BIRMINGHAM, England – Pakistan captain Sarfraz Ahmed said playing in front of a 'home' crowd had helped inspire his side to a shock 19-run win over South Africa in the Champions Trophy at Edgbaston on Wednesday.
Pakistan went from zeroes to heroes in three days, bouncing back from a 124-run thrashing by arch-rivals India to topple the world's number one-ranked ODI side.
Pakistan fans dominated a crowd of more than 16,000, giving it the air of a home game for Sarfraz's men in Birmingham, a city with one of the largest Asian populations in Britain.
"That is a feeling we miss, not playing in Pakistan," said Sarfraz.
"Maybe that was a difference, the crowd was supporting us and that's why the players were boosted."
Pakistan have had to play most of their matches overseas since a 2009 terror attack on the Sri Lankan team bus in Lahore.
But chants of "Pakistan Zindabad!" ("Long live Pakistan!") rang round Edgbaston which was turned into a sea of green.
Sarfraz's side gave their fans reason to cheer when spinners Imad Wasim and Mohammad Hafeez took three early wickets before paceman Hasan Ali removed a trio of middle-order batsmen.
Pakistan kept the Proteas to a modest 219 for eight in their 50 overs, having conceded exactly 100 more against title-holders India.
"I think the difference was our bowling and fielding," said wicketkeeper-captain Sarfraz.
"Mohammad Hafeez and Imad Wasim bowled really well and they took the pressure off for us," he said.
"We had a good bowling meeting (on Tuesday)," added Sarfraz, who saw his attack rebound after India struck 72 from the final four overs of their innings on Sunday.
"We took wickets. If you take wickets, every good team feels under pressure."
Pakistan also improved with the bat after slumping to 164 all out against India.
Debutant Fakhar Zaman helped get their chase off to a brisk start.
They lost two wickets but Babar Azam (31 not out) and Shoaib Malik (16 not out) took Pakistan to 119 for three off 27, enough for victory by 19 runs on the Duckworth-Lewis method when rain ended the match.
Sarfraz praised the way backroom staff led by South African coach Mickey Arthur had helped restore the side's self-belief.
"They backed us after the defeat, they supported us very well, so that's why we played a good game."

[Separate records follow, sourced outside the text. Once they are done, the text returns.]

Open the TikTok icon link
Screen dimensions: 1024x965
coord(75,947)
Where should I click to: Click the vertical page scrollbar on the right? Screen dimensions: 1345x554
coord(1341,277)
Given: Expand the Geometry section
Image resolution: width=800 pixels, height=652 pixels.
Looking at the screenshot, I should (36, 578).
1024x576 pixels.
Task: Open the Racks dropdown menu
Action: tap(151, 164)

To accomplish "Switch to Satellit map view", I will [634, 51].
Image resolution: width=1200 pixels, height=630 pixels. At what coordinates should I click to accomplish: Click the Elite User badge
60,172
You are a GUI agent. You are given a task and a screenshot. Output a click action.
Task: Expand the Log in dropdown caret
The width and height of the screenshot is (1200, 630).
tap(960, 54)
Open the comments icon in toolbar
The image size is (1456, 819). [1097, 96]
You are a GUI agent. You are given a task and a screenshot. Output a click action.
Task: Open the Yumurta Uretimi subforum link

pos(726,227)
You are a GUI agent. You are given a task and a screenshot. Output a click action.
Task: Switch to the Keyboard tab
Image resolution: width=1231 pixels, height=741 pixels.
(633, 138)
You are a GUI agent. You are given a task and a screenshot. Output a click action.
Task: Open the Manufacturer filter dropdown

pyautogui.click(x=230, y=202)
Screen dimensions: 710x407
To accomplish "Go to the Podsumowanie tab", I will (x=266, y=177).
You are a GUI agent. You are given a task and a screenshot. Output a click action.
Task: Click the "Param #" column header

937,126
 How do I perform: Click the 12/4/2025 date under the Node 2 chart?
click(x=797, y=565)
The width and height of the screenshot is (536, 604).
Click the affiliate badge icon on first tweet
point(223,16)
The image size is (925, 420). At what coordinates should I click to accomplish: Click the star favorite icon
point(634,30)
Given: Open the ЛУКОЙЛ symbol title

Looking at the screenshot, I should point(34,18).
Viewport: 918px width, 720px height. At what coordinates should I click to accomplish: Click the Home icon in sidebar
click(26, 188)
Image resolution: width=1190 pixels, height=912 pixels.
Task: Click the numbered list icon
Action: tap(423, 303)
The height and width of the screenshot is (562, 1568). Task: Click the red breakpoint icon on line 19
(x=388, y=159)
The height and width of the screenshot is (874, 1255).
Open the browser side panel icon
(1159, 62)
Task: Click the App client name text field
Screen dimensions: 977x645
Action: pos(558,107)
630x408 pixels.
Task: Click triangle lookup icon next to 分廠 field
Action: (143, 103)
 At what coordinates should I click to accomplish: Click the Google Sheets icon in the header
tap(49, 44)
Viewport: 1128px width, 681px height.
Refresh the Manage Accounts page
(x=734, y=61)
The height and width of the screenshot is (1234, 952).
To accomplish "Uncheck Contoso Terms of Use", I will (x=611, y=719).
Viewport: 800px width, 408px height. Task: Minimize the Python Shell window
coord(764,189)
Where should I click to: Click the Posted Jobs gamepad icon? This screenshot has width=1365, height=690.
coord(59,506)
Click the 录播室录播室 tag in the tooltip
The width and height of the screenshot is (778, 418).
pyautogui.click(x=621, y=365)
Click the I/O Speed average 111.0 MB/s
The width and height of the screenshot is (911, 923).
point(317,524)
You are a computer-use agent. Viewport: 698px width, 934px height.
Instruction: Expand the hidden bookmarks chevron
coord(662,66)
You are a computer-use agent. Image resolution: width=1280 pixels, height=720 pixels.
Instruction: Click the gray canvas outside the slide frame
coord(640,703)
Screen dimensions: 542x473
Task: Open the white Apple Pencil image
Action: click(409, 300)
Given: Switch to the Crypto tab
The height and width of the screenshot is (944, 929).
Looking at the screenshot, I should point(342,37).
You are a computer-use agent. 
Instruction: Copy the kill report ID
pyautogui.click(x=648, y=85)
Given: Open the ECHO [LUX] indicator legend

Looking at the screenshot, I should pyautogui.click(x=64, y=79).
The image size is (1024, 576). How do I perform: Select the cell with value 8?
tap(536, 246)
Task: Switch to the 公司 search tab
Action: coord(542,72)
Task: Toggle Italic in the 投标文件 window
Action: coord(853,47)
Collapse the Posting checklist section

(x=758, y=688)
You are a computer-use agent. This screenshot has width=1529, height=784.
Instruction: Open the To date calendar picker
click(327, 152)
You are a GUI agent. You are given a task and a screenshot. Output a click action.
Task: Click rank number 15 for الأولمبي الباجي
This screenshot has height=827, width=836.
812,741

A feature of Pakistan's performance against the Proteas was their vastly improved fielding, after a shambolic display against India.
Sarfraz drew laughter from reporters when he admitted the improvement couldn't be down to practice.
"I think actually we do no fielding at all," he said. "We had rain the other day, so actually we do nothing."
The result throws Group B wide open and gives Pakistan a chance of qualifying for the semi-finals when they face Sri Lanka in their final match on Monday.